> **Dataset entries**
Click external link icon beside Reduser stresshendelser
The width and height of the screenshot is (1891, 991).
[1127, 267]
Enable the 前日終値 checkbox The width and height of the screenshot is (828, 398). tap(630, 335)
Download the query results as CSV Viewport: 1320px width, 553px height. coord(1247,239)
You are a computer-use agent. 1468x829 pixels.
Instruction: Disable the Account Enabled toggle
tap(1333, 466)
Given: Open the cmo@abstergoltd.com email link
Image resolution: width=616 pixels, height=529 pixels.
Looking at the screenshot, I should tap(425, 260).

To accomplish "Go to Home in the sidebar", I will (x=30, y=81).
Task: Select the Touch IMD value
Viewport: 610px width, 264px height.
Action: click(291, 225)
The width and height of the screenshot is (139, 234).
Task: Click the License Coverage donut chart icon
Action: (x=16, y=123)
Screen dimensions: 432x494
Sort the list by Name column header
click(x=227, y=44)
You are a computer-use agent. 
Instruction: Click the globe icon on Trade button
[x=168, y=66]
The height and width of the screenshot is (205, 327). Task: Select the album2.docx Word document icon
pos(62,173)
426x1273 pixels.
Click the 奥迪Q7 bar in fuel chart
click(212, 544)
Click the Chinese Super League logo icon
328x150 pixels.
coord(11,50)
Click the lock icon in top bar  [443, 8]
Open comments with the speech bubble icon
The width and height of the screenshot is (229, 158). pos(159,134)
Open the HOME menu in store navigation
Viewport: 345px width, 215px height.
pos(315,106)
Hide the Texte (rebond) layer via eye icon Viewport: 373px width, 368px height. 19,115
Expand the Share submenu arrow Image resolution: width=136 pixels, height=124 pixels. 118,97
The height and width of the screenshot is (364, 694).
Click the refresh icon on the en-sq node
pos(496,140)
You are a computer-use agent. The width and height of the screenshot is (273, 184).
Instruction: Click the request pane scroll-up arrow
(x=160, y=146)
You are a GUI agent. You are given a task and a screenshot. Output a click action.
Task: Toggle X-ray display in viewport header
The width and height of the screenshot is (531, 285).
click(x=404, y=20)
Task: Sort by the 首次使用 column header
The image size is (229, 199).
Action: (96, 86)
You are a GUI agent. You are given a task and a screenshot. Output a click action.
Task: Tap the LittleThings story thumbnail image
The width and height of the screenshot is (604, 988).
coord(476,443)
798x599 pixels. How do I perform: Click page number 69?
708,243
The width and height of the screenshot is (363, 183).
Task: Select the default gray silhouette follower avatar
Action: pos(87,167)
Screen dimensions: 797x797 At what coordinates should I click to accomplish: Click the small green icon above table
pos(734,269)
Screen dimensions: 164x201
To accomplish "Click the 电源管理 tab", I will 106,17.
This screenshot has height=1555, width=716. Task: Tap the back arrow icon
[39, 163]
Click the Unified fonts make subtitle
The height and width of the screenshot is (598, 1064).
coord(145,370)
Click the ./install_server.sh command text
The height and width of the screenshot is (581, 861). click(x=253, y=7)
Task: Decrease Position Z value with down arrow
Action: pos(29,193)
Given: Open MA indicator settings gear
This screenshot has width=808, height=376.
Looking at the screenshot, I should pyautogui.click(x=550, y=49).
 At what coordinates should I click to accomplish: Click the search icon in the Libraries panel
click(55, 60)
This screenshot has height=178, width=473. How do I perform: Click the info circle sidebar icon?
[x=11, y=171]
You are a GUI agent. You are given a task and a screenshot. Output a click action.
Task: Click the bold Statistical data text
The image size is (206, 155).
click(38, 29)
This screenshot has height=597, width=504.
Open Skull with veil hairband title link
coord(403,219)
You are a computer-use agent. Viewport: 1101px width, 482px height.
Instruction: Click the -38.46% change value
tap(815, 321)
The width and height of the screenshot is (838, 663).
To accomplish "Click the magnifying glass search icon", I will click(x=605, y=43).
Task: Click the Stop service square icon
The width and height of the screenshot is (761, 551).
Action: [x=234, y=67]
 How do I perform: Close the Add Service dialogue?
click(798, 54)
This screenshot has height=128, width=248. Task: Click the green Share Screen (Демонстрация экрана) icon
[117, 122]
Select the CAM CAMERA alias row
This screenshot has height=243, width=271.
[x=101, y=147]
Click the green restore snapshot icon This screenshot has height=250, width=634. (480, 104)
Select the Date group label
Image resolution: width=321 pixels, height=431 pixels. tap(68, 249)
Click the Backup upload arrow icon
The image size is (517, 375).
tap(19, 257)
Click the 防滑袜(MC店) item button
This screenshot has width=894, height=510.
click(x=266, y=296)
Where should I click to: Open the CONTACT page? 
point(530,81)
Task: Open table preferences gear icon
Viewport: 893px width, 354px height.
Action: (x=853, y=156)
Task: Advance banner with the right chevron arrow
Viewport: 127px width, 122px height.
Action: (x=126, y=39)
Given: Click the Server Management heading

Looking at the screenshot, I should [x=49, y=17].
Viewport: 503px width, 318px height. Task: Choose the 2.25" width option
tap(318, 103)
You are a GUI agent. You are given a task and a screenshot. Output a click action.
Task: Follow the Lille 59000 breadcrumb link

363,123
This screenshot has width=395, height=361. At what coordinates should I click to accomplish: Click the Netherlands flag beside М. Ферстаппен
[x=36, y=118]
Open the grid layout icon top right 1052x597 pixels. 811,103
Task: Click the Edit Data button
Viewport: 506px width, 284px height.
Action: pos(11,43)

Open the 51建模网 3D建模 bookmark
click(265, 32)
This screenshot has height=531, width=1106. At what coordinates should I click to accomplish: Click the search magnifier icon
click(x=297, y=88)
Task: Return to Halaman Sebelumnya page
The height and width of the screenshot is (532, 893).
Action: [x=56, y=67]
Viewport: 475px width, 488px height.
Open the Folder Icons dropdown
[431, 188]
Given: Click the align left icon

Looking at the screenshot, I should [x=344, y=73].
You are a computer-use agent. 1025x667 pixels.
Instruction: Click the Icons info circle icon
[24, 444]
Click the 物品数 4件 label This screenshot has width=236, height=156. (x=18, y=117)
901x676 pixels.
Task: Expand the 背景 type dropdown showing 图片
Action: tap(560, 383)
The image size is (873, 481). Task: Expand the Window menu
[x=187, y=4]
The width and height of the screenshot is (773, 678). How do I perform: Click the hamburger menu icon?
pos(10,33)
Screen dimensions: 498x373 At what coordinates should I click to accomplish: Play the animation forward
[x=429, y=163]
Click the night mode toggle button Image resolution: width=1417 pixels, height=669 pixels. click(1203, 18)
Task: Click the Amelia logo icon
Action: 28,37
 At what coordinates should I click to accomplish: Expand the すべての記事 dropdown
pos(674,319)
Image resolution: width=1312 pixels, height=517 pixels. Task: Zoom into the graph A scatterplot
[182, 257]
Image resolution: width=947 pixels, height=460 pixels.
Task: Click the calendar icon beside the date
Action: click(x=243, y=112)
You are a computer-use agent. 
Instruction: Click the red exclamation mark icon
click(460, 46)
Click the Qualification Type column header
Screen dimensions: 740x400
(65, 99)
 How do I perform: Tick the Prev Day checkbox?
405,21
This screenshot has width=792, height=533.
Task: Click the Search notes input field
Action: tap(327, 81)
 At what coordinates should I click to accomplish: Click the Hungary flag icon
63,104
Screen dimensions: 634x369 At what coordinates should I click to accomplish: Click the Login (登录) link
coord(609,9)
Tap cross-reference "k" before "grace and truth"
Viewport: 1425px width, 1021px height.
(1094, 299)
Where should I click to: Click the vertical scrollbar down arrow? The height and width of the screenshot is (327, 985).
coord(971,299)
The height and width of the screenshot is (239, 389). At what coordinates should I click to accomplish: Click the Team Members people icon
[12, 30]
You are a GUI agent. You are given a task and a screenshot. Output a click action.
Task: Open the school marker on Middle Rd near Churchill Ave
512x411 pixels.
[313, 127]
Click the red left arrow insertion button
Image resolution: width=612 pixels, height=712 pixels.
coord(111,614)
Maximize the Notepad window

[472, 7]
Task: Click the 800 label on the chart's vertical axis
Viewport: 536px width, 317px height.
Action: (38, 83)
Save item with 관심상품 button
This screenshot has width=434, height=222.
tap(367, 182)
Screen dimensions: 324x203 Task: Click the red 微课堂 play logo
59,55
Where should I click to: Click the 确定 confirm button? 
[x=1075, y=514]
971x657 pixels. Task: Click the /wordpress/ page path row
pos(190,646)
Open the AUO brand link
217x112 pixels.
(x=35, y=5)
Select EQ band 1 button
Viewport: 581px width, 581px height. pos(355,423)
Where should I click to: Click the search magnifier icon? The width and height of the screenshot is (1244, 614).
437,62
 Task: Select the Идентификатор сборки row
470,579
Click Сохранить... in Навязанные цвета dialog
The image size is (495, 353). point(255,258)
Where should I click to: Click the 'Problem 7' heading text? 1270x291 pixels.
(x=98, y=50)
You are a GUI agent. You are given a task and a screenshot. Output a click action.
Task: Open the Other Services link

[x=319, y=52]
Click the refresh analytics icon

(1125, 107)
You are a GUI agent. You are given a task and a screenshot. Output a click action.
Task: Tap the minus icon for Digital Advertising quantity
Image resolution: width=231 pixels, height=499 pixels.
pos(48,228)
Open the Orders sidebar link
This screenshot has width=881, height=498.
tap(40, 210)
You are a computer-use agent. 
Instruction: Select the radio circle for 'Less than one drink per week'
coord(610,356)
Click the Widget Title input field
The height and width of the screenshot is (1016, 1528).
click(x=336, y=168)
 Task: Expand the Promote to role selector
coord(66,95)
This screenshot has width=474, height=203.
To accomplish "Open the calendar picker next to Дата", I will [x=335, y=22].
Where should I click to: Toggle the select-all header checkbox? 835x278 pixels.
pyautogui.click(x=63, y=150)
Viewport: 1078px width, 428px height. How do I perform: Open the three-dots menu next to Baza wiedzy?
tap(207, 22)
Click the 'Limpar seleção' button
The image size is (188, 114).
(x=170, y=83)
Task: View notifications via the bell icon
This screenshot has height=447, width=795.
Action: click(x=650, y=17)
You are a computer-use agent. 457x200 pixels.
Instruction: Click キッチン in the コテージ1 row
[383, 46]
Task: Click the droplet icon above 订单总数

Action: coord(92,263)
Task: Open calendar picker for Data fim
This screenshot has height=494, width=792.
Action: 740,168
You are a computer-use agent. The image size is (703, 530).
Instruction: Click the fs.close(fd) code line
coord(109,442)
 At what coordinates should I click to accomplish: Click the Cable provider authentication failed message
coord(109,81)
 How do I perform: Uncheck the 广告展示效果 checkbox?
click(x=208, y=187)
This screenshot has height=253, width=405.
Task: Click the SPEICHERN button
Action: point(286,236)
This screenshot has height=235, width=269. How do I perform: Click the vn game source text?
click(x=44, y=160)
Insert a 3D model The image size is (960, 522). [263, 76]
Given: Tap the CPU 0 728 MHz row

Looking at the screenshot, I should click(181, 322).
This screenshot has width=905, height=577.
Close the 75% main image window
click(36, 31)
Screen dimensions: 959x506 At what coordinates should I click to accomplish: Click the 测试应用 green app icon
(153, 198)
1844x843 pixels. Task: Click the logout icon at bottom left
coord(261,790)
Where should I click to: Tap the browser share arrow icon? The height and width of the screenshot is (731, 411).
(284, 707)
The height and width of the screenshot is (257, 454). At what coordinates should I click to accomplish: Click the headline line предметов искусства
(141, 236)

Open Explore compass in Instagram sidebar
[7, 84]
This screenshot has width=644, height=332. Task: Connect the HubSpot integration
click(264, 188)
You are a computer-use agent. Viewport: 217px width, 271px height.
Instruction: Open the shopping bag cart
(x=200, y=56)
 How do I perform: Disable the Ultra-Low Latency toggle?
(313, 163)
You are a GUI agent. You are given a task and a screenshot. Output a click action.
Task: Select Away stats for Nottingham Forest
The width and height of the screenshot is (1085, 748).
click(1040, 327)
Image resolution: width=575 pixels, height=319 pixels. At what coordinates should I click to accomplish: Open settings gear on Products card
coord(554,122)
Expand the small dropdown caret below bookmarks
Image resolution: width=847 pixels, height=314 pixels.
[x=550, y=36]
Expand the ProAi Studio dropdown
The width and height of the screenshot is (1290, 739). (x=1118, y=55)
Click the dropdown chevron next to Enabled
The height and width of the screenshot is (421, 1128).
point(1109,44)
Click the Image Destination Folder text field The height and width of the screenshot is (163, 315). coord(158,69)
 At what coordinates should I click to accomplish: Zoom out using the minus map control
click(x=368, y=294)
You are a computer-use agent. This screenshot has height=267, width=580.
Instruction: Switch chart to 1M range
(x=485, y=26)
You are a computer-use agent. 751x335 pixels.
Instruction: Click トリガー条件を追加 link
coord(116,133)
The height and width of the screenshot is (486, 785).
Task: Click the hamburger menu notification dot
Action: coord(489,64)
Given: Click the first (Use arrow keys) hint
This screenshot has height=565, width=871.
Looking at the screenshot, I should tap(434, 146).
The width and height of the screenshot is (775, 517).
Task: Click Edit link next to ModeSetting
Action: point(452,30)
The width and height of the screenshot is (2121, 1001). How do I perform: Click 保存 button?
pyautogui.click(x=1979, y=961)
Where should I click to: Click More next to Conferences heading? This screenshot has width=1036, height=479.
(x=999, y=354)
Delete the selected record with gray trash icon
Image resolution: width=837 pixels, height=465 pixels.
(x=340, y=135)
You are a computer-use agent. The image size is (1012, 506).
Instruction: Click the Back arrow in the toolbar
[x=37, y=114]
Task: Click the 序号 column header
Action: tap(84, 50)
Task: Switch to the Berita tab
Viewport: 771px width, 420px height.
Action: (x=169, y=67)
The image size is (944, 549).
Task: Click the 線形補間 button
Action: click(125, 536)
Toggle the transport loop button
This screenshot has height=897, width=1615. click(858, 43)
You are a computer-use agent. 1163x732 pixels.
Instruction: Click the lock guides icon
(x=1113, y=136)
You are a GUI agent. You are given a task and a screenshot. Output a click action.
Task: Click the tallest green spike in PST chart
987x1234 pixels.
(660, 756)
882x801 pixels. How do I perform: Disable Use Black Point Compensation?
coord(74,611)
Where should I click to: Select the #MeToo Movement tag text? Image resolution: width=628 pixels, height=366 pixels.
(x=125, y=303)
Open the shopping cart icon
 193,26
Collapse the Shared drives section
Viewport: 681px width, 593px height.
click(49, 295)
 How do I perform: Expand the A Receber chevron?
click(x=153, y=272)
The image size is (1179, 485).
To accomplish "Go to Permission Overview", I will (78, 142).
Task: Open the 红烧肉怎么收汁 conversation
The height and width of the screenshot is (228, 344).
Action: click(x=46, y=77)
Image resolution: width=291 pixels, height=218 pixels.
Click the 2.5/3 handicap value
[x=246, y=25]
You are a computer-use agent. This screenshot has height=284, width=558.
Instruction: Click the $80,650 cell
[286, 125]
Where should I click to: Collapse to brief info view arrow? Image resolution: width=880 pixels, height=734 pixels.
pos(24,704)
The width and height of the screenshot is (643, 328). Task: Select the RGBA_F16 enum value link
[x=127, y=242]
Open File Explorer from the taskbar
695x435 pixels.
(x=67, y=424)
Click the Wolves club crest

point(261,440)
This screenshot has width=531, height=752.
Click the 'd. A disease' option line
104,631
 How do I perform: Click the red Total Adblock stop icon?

> **WHAT THE TASK REQUIRES**
Print exactly the lines above from the one with "The height and width of the screenshot is (205, 327)." to the one with "Click the lock icon", including both.

> **SOLUTION TO THE EXERCISE**
The height and width of the screenshot is (205, 327). Task: Select the album2.docx Word document icon
pos(62,173)
426x1273 pixels.
Click the 奥迪Q7 bar in fuel chart
click(212, 544)
Click the Chinese Super League logo icon
328x150 pixels.
coord(11,50)
Click the lock icon in top bar  [443, 8]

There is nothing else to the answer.